Close to one million acres of land in Argentina has come on the market in what is believed to be the biggest single freehold farm sale in the world.
The Estancia Punta del Agua is a 989,000ac property in the San Juan province in the northwest of the country and it is being sold through London-based estate agents Savills and joint agents Gateway to South America in Buenos Aires.
Visualising such a vast estate is difficult, but to put it in context, the estancia is about the size of Co Cork or the total of all Coillte land in Ireland.
As for the price? A bargain at €7.10/ac ($10/ac), which equates to Â¤7m in total.
The property is being sold on behalf of a family-owned company, which has owned the land since the 1980s and now wishes to concentrate on other projects.
Ken Jones, head of international farmland sales at Savills, said that given the current interest in farmland from international investors, he expected the Estancia to appeal to a number of potential buyers.
Estancia Punta del Agua is situated in a semi-arid region, characterised by mountain ranges and fertile valleys and the soils on the property vary from naturally fertile silt soils in the north and centre to more sandy soils in the south.

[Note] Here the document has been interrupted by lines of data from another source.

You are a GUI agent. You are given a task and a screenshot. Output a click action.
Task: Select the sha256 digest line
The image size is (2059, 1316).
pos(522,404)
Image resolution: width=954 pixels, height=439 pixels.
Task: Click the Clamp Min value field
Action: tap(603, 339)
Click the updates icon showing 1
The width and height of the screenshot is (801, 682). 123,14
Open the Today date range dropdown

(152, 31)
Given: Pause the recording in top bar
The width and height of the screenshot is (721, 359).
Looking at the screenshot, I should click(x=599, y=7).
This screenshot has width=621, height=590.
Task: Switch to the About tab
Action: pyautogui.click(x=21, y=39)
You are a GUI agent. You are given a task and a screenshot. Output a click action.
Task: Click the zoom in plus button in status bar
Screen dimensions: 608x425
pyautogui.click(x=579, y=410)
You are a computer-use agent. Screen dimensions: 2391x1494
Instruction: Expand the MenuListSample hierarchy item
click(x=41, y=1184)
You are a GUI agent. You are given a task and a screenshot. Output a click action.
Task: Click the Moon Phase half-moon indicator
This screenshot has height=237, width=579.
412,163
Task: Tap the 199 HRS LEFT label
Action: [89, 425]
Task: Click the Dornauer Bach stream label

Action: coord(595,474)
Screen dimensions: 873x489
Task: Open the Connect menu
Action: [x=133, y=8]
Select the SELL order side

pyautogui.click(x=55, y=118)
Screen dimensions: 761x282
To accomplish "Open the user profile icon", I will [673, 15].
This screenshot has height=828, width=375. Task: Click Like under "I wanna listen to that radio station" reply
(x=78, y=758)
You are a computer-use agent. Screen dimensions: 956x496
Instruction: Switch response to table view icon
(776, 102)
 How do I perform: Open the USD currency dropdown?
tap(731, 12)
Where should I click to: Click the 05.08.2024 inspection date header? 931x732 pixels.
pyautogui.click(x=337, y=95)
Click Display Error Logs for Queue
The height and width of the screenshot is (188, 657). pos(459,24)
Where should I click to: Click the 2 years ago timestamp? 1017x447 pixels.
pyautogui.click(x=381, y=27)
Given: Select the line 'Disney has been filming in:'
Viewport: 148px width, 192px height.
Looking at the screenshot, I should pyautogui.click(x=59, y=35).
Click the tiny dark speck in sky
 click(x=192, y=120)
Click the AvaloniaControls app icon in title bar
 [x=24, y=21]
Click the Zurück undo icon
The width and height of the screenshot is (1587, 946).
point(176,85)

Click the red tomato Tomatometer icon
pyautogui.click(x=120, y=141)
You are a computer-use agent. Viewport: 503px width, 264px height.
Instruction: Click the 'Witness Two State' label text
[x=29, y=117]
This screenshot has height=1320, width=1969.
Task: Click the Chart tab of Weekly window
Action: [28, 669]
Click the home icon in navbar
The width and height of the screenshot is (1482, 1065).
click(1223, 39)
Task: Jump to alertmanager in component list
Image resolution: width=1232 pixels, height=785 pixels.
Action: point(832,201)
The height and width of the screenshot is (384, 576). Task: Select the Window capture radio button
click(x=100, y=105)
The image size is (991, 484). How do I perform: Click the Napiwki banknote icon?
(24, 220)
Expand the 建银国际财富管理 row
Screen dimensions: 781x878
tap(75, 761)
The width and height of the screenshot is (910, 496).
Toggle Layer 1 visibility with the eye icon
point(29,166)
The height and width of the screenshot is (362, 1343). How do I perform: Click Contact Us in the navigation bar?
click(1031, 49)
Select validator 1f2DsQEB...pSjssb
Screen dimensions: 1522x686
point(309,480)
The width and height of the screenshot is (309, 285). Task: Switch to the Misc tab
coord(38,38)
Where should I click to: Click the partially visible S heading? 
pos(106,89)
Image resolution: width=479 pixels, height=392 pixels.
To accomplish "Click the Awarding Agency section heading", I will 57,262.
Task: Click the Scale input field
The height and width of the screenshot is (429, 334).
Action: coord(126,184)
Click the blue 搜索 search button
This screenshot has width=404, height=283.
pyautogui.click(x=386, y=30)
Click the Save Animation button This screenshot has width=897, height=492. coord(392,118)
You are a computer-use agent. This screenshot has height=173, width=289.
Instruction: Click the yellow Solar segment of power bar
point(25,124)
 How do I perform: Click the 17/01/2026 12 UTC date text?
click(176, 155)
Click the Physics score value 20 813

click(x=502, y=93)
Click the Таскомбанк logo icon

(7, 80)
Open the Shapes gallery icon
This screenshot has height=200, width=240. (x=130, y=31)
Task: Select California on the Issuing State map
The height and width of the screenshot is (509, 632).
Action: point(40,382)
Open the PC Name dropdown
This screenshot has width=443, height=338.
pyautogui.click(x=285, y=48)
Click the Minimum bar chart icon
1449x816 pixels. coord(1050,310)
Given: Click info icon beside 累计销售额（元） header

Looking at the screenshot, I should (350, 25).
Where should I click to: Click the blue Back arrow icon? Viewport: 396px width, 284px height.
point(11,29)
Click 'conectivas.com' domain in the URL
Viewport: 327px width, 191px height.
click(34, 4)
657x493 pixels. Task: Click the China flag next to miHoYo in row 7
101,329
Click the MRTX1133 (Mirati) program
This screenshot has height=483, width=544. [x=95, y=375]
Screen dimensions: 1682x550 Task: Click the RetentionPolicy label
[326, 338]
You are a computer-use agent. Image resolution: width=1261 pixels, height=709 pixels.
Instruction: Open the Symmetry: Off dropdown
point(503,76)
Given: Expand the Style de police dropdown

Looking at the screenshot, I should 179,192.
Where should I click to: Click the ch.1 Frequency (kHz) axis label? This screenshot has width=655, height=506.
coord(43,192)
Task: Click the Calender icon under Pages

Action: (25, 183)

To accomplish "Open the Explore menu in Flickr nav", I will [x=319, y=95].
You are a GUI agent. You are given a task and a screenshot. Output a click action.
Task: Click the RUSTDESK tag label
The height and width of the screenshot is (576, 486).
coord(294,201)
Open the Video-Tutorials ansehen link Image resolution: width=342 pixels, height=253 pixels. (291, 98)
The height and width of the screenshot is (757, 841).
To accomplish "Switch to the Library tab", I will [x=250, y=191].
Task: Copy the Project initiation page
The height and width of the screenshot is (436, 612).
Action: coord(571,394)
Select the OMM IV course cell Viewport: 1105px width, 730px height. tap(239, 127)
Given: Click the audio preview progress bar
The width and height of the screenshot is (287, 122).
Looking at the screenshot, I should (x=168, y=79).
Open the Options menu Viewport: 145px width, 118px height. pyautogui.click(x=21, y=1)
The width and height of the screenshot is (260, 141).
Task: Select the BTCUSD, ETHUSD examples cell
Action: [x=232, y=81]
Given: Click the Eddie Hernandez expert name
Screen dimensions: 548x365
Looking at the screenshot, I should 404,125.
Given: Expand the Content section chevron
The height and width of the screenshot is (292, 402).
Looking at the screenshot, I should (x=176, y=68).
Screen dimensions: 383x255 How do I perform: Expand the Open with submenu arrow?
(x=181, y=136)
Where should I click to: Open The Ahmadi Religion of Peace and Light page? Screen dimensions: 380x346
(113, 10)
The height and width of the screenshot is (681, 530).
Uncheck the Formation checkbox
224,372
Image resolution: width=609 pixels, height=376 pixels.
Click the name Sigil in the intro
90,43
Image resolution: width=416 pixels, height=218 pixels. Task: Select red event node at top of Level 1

Soil reports carried out throughout the vast estate show areas of silt soils, and the potential to tap into one of the largest aquifers in Argentina. It is crossed by three major rivers in the Andean Valle del Rio Bermejo.
"Obviously in a property of this size, you will have rock but there are large pockets of silt and silt/clay soils that could be used for productive agriculture," said Savills' Steven Hall. "But when I say pockets, I mean areas of 10,000-20,000ac."
The agents admit the farm is not at a productive level currently and would require a buyer with both money and time to invest in making the biggest farm in the world a profitable venture.
"The Estancia needs an investor who understands agriculture and has the capital to invest after the purchase in a scheme of works to bring the land into line with 21st-century farming techniques," said Mr Jones.
However, the farm has been a productive estate in the past, according to joint agent Geoffrey McRae of Gateway to South America, and would have supported about 400 people at its peak in the 1950s.
"The Estancia was a productive farming estate until the 1950s, when lack of infrastructure meant that the province of San Juan became less competitive in comparison to the more strategically located provinces such as Mendoza and La Pampa," he said.
In recent years, a strategic alliance between Chile, Argentina, Uruguay and Brazil has resulted in significant investment in infrastructure, including a road network connecting major ports on the Atlantic and Pacific oceans. The Estancia now lies on National Route 150.
"Part of this network of road runs the full width of the estancia, meaning produce can now be transported from the land with ease," said Mr McRae.
"Investment in the 132kv grid network means that the Estancia will also benefit from a modern, reliable electricity supply."
Mr Hall added: "This property needs someone who is at home with a certain amount of risk but who can take it by the scruff of the neck and is willing to get on with it.
"It will most likely be a crop-based enterprise, which the buyer would build up one area at a time, increasing nutrient levels as they go on."
The vast estate was a major talking point at last week's Cereals tillage event in England, according to the estate agents.
"It's early days, but we have had some nibbles already and we are confident of selling the property," said Mr Hall.